Washington, DC - Senators Sheldon Whitehouse (D-RI), Brian Schatz (D-HI), Sherrod Brown (D-OH), and Jeff Merkley (D-OR) and Representatives Sean Casten (D-IL), Kathy Castor (D-FL), Nydia M. Velázquez (D-NY), Cynthia Axne (D-IA), Bill Foster (D-IL), Madeleine Dean (D-PA), Jared Huffman (D-CA), Steven Lynch (D-MA), and Jesús G. 'Chuy' García (D-CA) wrote to the Treasury Department's Office of the Comptroller of Currency (OCC) in opposition to a proposed rule that would serve to limit banks' ability to account for climate-related financial risks. The proposed rule would discourage banks from adopting risk-based policies prohibiting lending to certain lines of business. The lawmakers point out that the rule would make it much more difficult for banks to consider climate-related risks to the oil and gas industry - risks that experts say put banks and the entire financial system in danger.

'Forcing banks to lend where the risk does not justify it is bad for the health of our financial system. Propping up an industry with falling revenue because its business cannot provide competitive prices is antithetical to the free-market capitalism on which our country thrives. This rule chills banks' ability to properly incorporate climate risk, threatens systemic financial stability, and it is just another example of the Trump Administration's willingness to implement poor policy in order to give handouts to its favored industries,' Representative Casten said.

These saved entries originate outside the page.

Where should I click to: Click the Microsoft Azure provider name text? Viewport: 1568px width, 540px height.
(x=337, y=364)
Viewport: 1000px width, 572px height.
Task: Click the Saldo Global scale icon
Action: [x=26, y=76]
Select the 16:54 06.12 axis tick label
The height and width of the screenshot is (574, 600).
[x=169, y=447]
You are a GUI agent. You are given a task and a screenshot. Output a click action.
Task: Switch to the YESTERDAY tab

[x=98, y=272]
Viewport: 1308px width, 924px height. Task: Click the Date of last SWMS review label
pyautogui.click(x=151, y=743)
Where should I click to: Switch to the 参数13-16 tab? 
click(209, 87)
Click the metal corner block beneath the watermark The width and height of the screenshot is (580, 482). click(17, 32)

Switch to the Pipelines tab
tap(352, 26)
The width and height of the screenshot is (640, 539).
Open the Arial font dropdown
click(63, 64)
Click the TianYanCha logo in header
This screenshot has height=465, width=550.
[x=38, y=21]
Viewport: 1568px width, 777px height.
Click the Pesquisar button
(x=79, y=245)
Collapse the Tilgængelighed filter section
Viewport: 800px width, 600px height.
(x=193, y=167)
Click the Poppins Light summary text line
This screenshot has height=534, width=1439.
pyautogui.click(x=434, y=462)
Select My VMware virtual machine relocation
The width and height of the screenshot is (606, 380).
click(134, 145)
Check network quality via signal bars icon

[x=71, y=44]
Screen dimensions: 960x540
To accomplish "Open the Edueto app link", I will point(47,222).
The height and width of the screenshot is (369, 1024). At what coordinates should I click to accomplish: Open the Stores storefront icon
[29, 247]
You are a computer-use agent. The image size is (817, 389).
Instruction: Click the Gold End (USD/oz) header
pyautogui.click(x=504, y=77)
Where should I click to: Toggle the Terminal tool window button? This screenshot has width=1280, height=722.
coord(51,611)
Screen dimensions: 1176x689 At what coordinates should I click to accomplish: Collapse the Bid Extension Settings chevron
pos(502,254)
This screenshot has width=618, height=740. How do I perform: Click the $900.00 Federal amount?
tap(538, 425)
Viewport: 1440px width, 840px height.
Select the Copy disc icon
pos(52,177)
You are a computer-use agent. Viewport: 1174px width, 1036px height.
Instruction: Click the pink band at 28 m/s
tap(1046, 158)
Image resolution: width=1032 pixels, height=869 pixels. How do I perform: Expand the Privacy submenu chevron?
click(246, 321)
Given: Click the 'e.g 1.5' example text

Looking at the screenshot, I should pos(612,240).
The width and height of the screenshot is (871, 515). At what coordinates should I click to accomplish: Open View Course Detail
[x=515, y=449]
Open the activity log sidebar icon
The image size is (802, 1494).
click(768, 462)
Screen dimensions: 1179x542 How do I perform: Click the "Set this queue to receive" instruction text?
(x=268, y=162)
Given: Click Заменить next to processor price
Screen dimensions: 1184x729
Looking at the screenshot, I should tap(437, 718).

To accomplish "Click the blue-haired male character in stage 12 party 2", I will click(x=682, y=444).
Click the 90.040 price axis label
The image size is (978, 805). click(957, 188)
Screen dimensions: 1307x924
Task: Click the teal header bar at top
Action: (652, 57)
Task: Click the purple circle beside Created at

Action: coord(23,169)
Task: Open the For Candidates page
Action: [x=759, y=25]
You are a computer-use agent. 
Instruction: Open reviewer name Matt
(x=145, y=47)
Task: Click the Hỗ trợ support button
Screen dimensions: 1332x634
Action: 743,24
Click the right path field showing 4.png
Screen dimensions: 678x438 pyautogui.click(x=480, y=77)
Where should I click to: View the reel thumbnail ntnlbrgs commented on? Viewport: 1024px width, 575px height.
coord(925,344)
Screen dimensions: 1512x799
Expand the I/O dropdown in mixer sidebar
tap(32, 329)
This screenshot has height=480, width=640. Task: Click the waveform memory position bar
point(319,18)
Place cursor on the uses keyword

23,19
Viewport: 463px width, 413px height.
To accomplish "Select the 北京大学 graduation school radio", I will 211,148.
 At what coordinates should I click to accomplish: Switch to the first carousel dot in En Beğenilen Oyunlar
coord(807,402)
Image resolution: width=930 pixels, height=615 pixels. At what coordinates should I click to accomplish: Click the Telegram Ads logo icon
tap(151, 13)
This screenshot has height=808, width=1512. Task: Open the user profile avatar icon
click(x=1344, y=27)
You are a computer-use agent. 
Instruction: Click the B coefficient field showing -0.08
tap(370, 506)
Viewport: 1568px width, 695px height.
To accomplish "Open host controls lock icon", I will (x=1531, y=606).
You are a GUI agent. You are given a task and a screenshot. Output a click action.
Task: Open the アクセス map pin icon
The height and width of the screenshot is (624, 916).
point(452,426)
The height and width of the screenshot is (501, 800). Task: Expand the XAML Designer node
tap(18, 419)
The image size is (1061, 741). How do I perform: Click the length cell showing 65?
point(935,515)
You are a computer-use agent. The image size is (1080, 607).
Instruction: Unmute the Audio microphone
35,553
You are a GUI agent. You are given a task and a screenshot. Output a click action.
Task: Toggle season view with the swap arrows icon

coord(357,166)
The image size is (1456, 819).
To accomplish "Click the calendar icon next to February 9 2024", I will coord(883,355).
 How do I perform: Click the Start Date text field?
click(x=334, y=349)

'The economy faces massive, system-wide threats from climate change,' said Senator Whitehouse. 'We ought to help financial institutions account for climate risks and avoid exposure to dangers like a crash in fossil fuel asset values. Instead, this proposal would make it much easier for lenders to ignore blaring economic alarm bells and continue funneling money into risky fossil fuel investments. It's plain stupid.'

'This proposed rule directly undermines the OCC's responsibility to ensure a safe and sound banking sector. It is extremely troubling that a federal regulator is using its supervisory authority to pressure banks to finance projects the banks themselves have deemed too risky,' said Senator Schatz. 'When it comes to banks' decision-making, risk is risk-and climate change poses systemic threats to our financial system and economy. Rather than pressuring banks to lend to risky businesses, the OCC should be using its supervisory authority to require banks to better account for climate risks.'

'Americans know that climate change is real; it's hurting their lives right now, and they demand action,' said Senator Brown, ranking member of the U.S. Senate Committee on Banking, Housing, and Urban Affairs. 'Climate change puts our lives and our economy at risk and dealing with this existential crisis must be a priority for us all. This proposal does the opposite by forcing banks to prop up companies that push yesterday's technologies and power sources.'

'Banks and financial institutions understand the growing financial threats and risks posed by the climate crisis,' said Representative Castor, Chair of the House Select Committee on the Climate Crisis. 'They are already taking real steps to protect small businesses and investors from financially risky investments. The OCC's rule would tie their hands, forcing banks to invest in projects that will hurt the pocketbooks of Americans and put our national economy at risk. This is another short-sighted move by the Trump administration, which has always cared more about the short-term profits of polluters than the long-term prosperity of the American worker.'

As the members point out, a chorus of economists, central bankers, financial regulators, asset managers, investors, insurance analysts, credit rating analysts, investment bankers, real estate professionals, and scientists warn that climate change and the failure to plan for an orderly transition to a low-carbon economy are capable of destabilizing the financial system and threatening significant economic losses. This sudden destabilization would put our economy in significant danger.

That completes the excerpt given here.